## Text provided
____________________

Two-way fixed effects with two treatments and interaction between both treatments

I am interested in estimating the effect of two different treatments (T1 and T2) and the interaction of the two (T1 x T2) in a two-way fixed effects event-study design. Both T1 and T2 have a "scattered rollout," in the sense that different units become treated at different times. I have been unable to find any papers discussing this sort of set up, where one is interested in two treatments and their interaction. Hence the following question:

Does the following estimating equation correctly identify the effect of T1, T2 and the interaction between T1 and T2?

$$y_{it} = \alpha_0 + \alpha_1T1_{it} + \alpha_1T2_{it} + \alpha_3(T1_{it} \times T2_{it}) + \alpha_4 timeFE + \alpha_5 unitFE + \alpha_6 (T1_{it} \times unitFE) + \alpha_7 (T2_{it} \times unitFE) + \alpha_8 (T1_{it} \times timeFE) + \alpha_9 (T2_{it} \times timeFE) + \epsilon_{it}$$

Where $$i$$ is the unit of analysis and the level at which the treatments vary, and $$t$$ denotes time. My understanding is that we must include interactions of each treatment with the time and unit FEs so that the $$\alpha_1, \alpha_2, \alpha_3$$ identify the treatment effect of each treatment and the interaction effect, respectively.

____________________

## Written tasks
1. According to the post above, what term describes the way both treatments reach different units at different times?
2. Repeat the post word for word, from "Two-way fixed effects with" up to and including "between T1 and T2?".

## Data provided
____________________

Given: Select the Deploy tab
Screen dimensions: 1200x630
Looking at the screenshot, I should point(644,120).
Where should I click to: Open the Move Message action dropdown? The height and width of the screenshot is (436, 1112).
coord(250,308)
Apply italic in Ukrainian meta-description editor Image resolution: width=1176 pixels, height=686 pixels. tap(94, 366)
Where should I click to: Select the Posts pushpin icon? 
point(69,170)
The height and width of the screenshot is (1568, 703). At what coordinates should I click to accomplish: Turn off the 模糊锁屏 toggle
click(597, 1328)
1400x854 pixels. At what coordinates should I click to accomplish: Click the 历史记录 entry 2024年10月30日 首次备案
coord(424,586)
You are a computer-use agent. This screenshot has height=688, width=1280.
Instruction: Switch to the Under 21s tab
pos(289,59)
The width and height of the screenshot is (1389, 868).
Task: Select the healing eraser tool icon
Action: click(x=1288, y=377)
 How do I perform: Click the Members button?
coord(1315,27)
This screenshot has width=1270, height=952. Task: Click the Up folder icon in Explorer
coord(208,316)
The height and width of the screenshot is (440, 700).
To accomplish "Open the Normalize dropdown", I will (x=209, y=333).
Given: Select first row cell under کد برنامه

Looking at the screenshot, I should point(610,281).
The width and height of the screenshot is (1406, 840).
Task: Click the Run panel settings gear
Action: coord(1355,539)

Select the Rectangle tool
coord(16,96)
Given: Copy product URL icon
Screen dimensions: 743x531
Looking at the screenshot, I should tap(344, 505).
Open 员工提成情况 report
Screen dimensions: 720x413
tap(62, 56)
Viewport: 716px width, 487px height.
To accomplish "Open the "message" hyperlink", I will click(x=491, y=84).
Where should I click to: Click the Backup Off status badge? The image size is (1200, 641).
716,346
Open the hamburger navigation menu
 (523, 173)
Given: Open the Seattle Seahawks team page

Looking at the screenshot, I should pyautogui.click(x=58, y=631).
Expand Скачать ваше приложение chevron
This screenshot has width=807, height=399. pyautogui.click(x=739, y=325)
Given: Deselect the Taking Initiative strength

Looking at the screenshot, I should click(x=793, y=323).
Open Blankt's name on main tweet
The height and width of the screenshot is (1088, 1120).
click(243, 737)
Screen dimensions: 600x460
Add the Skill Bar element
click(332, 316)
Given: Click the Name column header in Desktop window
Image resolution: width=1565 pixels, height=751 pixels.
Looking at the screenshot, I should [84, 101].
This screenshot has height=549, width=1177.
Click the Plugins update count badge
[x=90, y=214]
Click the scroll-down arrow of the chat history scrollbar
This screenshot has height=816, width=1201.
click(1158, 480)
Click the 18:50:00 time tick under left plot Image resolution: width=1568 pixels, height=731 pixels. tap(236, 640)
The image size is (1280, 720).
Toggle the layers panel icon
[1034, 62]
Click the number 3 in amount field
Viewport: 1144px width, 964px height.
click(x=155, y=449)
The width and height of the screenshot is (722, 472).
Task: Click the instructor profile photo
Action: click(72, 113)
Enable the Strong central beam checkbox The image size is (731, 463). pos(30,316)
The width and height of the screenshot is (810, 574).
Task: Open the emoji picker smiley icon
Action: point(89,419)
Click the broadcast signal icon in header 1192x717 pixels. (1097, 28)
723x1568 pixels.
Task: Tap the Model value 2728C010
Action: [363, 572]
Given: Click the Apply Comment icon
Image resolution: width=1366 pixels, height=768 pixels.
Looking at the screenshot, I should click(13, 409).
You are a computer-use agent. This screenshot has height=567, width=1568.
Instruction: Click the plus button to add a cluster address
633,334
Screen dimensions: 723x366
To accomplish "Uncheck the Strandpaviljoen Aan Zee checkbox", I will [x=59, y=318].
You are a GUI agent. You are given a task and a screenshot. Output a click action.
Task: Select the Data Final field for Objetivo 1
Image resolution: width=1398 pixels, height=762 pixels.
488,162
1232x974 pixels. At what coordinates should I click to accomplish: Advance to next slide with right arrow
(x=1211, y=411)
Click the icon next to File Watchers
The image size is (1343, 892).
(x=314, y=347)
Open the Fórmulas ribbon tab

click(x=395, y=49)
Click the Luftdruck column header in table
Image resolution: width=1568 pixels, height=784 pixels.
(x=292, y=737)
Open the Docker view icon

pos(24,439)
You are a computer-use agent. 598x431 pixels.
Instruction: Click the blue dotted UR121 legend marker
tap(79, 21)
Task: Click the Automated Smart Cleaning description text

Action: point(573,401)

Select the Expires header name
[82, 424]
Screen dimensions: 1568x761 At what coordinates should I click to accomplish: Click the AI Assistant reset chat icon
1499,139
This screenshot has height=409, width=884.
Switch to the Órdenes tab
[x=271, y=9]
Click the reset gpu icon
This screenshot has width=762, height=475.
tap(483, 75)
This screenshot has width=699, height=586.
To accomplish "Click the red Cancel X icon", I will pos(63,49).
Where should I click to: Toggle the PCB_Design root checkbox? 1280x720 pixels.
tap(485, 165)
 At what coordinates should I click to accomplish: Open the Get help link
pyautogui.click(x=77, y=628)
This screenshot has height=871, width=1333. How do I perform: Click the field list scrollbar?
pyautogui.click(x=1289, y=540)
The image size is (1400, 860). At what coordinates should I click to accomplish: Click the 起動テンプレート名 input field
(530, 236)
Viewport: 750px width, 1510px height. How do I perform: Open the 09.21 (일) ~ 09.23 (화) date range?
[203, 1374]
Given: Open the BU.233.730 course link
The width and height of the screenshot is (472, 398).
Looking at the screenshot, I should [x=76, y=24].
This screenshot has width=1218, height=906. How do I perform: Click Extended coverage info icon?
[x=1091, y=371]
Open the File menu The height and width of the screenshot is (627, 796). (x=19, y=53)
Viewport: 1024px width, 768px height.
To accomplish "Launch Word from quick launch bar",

____________________

## Answers for this exercise
1. A "scattered rollout."

2.
Two-way fixed effects with two treatments and interaction between both treatments

I am interested in estimating the effect of two different treatments (T1 and T2) and the interaction of the two (T1 x T2) in a two-way fixed effects event-study design. Both T1 and T2 have a "scattered rollout," in the sense that different units become treated at different times. I have been unable to find any papers discussing this sort of set up, where one is interested in two treatments and their interaction. Hence the following question:

Does the following estimating equation correctly identify the effect of T1, T2 and the interaction between T1 and T2?